Most sessions in the face-to-face week were also accessible remotely.

One of the largest events of its kind, HNPW “provides a collaborative space for practitioners and experts from a large variety of humanitarian stakeholders,” including governments, UN agencies, the Red Cross Red Crescent, NGOs, universities, the military, and the private sector, organizers said.

First held in 2015, the HPNW format is defined by a group chaired jointly by the Swiss Agency for Development and Cooperation and UN OCHA; this year it agreed nine “areas of common concern” for the three weeks of discussion, among them climate change and anticipatory action.

Climate (see below) has been on the HNPW agenda since 2020, “reflecting the increasing recognition across the humanitarian community of the need to scale up our action and adapt our responses in light of the climate crisis and the humanitarian needs it is generating,” organizers explained.

This year the ICRC, IFRC and the Geneva-based International Council of Voluntary Agencies joined the UN to coordinate the climate workstream for HNPW, identifying themes informed by the Climate and Environment Charter for Humanitarian Organizations.

‘Super-important’

The Anticipatory Action priority topic was led by the inter-agency task force and the Anticipation Hub, and sessions “included recent risk-analysis methodologies, highlighted network activities, and explored synergies between humanitarian and development actors.”

The Climate Centre’s Catalina Jaime, who leads its work on anticipatory action in conflict settings, stressed the importance of “connecting with long-term investment in risk reduction and collaborative research on compound risks”.

The UN listed five key policy goals for anticipatory action based on collective experience in the humanitarian sector: predictable financing, investment, application to a wide variety of hazards, collective learning and partnerships, and inclusion of anticipatory action in national disaster management.

Edem Wosornu, OCHA’s Chief, Response Support Branch, said HPNW was “super-important” for several reasons: it enabled partners to talk when not in crisis mode “so that when we meet in a crisis we know each other already”; it also enabled exchanges of views by humanitarians across continents.

Rooms buzzed with activity in Geneva during this year’s hybrid event, writes the Climate Centre’s Tesse de Boer, Technical Adviser on the climate and conflict team, who was at HNPW.

Some 250 sessions covered the broad spectrum of humanitarian actors and topics, with anticipatory action and the climate crisis among the areas of common concern.
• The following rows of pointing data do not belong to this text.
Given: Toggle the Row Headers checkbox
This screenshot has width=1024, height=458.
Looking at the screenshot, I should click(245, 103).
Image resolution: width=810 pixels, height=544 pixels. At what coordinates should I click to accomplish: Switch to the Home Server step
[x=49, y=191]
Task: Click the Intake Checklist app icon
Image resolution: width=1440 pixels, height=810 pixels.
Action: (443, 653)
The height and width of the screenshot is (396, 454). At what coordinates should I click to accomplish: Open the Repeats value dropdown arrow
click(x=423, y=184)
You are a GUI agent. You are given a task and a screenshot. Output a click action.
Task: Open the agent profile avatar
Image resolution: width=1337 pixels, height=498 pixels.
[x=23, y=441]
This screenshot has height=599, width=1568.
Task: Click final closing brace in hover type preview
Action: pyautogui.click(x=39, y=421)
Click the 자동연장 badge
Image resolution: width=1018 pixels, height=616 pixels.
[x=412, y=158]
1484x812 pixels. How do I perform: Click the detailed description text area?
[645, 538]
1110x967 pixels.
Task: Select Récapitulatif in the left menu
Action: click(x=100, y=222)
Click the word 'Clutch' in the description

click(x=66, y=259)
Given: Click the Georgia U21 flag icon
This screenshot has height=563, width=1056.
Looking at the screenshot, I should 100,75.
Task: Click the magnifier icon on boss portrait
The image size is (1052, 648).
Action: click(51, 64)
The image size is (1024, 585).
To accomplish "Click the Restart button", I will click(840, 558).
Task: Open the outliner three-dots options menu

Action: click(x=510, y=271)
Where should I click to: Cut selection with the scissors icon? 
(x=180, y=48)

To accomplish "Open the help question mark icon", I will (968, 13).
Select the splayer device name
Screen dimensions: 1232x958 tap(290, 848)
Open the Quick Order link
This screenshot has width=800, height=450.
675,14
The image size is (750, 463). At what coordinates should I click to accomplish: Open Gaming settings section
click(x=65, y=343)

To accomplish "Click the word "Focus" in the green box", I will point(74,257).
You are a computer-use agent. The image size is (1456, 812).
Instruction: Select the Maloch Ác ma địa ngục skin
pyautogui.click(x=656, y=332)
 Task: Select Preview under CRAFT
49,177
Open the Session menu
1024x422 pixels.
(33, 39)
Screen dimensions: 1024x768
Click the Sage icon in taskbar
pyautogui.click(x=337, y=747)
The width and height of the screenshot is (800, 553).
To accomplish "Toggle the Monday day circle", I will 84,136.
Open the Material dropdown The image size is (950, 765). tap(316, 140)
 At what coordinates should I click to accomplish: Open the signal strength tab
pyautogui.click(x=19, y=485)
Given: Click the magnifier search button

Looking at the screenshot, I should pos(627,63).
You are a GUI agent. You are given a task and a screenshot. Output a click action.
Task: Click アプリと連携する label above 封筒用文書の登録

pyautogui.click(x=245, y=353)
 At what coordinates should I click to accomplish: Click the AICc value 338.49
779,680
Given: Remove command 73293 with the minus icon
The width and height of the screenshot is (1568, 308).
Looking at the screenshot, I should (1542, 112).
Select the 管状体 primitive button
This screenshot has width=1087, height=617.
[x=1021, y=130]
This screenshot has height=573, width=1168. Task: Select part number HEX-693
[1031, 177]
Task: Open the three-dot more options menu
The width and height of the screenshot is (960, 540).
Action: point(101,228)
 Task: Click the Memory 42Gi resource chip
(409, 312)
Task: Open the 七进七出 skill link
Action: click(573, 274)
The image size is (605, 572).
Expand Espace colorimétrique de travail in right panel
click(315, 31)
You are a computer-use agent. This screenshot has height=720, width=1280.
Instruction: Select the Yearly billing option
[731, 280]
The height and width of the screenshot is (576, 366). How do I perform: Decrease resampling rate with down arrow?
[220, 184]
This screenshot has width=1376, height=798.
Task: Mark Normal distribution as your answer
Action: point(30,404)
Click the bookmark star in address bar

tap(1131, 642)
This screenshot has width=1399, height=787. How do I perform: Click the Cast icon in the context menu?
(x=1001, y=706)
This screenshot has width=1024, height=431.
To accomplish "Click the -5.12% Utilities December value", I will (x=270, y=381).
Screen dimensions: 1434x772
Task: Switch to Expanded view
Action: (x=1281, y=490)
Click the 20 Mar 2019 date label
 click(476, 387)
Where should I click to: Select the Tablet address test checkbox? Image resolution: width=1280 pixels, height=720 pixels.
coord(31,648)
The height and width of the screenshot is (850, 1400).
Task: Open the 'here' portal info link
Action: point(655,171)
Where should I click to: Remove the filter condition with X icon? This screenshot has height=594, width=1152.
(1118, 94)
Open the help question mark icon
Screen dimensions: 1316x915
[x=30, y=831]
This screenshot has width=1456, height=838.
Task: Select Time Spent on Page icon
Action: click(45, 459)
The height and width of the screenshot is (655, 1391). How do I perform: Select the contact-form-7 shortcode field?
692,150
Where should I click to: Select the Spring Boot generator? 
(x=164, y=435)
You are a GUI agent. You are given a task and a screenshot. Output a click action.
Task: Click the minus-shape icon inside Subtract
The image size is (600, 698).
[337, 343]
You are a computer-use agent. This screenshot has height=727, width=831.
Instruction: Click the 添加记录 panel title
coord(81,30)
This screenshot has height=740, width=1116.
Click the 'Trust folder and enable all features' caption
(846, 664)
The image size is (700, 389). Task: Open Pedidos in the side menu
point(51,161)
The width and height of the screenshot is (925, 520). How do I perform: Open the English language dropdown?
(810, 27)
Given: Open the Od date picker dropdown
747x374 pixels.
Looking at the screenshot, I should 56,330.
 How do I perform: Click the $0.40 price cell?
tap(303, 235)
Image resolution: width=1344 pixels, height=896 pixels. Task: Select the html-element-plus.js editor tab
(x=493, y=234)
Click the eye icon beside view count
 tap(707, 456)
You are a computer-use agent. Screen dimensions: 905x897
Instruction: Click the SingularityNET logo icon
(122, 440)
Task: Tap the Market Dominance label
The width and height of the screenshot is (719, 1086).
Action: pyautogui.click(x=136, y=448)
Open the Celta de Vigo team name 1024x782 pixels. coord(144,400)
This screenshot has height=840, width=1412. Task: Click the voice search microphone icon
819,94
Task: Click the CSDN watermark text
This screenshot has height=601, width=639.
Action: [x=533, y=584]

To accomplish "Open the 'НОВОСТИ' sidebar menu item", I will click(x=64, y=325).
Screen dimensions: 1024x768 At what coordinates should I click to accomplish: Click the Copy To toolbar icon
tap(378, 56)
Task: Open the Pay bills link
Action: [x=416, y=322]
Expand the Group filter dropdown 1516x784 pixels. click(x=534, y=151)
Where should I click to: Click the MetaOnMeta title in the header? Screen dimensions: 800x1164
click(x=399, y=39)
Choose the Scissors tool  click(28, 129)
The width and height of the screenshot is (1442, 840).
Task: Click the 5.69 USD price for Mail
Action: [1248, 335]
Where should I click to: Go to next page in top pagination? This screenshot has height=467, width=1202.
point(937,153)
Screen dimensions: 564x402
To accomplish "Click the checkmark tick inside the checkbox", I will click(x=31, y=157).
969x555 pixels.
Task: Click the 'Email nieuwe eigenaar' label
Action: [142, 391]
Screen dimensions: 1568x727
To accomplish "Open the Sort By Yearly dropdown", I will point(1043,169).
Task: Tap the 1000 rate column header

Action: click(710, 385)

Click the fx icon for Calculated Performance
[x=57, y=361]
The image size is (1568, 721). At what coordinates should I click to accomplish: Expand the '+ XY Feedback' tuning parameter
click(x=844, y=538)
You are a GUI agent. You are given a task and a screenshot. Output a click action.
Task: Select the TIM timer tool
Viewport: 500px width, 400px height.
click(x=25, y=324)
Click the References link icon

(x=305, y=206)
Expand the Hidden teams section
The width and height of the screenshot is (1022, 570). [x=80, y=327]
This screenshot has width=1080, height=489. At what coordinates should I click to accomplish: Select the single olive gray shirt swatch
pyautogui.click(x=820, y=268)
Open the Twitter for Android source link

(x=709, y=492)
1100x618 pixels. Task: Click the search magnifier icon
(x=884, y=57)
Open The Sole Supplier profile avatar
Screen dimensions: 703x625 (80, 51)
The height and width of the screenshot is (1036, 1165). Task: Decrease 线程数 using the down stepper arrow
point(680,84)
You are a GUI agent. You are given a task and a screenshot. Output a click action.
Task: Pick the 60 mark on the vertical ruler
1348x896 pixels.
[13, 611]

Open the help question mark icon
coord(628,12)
Participation was strong with many joining online, making this humanitarian exchange particularly accessible for a geographically dispersed audience.

The 32 sessions on climate all shared a common message: we are recognizing the need for action, and more is required faster.

Climate screening

On the first anniversary of the charter, various sessions explored how we can move from commitments to implementation.

In a high-level event to take stock of progress achieved so far, clear results were outlined: 230 organizations have signed up, and climate is higher on the agenda than ever. Climate Centre Director Maarten van Aalst, in a keynote address, highlighted the IPCC’s recent message that climate change is a humanitarian crisis.

The Climate Centre organized a session on the first commitment of the charter to “step up our response to growing humanitarian needs and help people adapt to the climate and environment crises.”

The Climate Centre presented its approach to screening projects for climate risk, with case studies from Israel and the Occupied Territories by the ICRC’s Christophe Caens and from Uganda by Emmanuel Ntale of the Uganda Red Cross Society.

The URCS, he explained, saw climate action as supporting policy changes at government level through research and climate-smart programming, and via anticipatory action in the short term and a long-term focus through Y-Adapt.